┌──

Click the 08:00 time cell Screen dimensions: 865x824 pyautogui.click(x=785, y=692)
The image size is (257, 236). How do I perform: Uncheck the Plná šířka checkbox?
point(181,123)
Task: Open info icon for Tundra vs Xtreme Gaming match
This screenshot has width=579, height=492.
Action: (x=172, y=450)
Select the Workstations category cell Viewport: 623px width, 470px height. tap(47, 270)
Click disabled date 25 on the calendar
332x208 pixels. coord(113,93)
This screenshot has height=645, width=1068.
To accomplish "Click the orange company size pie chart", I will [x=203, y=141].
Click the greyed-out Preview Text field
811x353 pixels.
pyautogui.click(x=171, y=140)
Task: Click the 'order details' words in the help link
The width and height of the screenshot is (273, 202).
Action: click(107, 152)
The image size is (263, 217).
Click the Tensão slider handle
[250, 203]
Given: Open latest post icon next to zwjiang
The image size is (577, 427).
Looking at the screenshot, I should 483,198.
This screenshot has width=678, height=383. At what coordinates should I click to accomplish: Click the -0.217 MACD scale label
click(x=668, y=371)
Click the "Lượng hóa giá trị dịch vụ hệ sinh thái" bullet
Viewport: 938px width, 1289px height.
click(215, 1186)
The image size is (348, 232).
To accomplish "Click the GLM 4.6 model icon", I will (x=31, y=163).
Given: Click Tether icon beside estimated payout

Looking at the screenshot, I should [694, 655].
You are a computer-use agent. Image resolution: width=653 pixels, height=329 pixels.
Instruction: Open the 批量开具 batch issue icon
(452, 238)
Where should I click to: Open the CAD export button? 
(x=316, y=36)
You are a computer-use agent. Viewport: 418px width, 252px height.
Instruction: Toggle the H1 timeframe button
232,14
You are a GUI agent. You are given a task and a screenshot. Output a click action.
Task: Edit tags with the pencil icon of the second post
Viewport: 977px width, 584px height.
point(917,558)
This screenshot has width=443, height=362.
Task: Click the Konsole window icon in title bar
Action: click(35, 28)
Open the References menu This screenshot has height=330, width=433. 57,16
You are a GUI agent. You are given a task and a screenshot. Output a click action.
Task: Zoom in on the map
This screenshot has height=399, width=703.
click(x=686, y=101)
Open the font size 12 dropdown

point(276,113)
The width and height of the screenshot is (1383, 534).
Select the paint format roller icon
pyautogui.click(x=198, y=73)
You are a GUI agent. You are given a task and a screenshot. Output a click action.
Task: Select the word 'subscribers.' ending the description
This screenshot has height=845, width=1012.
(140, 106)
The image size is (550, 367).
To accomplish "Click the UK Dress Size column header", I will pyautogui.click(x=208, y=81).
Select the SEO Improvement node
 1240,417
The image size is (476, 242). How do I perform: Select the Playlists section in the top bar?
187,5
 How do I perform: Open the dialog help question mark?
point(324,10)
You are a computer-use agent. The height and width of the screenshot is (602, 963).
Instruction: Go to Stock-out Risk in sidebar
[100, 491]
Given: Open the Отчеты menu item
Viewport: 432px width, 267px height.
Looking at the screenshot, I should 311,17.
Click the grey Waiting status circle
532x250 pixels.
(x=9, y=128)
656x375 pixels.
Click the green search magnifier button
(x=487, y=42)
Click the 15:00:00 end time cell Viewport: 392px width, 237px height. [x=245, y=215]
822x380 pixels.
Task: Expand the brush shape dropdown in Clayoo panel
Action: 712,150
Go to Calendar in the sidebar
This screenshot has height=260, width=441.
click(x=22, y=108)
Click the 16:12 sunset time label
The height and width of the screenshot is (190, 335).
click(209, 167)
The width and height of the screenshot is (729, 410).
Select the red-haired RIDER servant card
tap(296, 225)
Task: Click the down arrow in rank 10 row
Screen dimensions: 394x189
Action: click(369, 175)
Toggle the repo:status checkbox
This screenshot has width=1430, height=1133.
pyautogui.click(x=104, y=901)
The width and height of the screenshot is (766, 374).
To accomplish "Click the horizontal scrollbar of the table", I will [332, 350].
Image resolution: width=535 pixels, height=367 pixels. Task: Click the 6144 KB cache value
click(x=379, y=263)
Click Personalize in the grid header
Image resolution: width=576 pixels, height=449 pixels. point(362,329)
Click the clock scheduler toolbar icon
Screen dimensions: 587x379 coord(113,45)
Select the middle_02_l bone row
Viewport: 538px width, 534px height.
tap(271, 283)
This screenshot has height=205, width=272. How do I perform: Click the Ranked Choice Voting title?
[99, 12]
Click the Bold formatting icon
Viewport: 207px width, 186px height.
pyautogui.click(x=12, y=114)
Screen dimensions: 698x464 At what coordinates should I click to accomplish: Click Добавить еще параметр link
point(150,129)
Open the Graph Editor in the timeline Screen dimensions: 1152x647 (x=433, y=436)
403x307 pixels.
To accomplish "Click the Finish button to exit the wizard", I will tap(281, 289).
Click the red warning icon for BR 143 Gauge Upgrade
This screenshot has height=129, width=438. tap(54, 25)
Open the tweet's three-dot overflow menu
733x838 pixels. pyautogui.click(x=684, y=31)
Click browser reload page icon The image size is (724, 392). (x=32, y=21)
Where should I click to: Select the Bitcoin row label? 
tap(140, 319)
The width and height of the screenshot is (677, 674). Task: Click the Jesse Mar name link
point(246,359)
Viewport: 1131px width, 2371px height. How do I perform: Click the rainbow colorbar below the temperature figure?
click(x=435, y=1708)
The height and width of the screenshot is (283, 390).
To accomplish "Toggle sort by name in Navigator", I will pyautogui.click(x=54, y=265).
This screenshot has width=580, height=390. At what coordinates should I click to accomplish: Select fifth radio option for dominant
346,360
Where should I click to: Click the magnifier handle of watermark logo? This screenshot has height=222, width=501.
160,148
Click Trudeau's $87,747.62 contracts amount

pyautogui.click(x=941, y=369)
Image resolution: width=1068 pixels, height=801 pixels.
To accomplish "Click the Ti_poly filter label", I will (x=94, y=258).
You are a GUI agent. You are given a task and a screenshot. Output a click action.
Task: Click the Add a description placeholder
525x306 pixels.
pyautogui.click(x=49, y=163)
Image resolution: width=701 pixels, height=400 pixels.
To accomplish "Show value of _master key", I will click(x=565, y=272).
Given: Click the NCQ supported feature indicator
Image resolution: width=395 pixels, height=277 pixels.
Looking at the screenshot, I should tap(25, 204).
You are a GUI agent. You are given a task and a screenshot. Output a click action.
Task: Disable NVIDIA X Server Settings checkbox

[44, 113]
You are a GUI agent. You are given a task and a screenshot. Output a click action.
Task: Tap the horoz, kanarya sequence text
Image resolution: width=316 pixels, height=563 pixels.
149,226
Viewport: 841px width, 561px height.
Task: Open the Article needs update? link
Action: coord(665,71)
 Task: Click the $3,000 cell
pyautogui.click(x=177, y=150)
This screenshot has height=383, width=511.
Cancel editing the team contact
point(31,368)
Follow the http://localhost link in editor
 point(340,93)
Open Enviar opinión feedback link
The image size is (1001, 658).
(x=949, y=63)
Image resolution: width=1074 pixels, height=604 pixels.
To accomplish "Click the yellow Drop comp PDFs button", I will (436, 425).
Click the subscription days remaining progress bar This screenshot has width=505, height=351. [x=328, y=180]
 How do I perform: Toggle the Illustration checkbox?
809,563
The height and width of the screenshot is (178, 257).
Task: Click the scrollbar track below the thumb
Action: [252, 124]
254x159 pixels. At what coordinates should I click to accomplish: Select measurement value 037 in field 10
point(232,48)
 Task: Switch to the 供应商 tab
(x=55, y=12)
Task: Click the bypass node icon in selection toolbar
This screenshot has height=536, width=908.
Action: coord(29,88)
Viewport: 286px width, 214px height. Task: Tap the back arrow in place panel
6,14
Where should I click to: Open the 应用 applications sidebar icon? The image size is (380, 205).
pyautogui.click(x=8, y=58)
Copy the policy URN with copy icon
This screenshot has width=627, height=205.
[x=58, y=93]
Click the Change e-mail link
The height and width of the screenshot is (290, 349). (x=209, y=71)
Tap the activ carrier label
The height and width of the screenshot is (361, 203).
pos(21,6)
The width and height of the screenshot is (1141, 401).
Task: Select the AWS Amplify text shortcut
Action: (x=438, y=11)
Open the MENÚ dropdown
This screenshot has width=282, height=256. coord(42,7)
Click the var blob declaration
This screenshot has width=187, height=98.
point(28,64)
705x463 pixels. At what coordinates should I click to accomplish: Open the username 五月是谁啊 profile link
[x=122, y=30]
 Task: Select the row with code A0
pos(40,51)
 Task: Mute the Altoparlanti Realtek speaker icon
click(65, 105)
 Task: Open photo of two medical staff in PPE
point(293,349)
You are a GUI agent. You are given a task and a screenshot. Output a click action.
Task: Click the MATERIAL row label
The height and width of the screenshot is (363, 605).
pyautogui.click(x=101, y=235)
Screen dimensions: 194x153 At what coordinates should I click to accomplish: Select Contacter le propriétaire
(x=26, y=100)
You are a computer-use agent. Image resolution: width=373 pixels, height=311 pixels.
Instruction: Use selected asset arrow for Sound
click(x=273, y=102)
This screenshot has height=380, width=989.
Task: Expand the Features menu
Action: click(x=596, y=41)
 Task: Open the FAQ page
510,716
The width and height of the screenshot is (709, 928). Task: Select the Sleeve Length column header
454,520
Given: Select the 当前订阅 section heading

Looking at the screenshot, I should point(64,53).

└──

▶ [YOUR INSTRUCTIONS]: Copy out every line in the records where the word "description" is found.

▶ [OUTPUT FOR THIS TASK]:
Task: Select the word 'subscribers.' ending the description
Task: Click the Add a description placeholder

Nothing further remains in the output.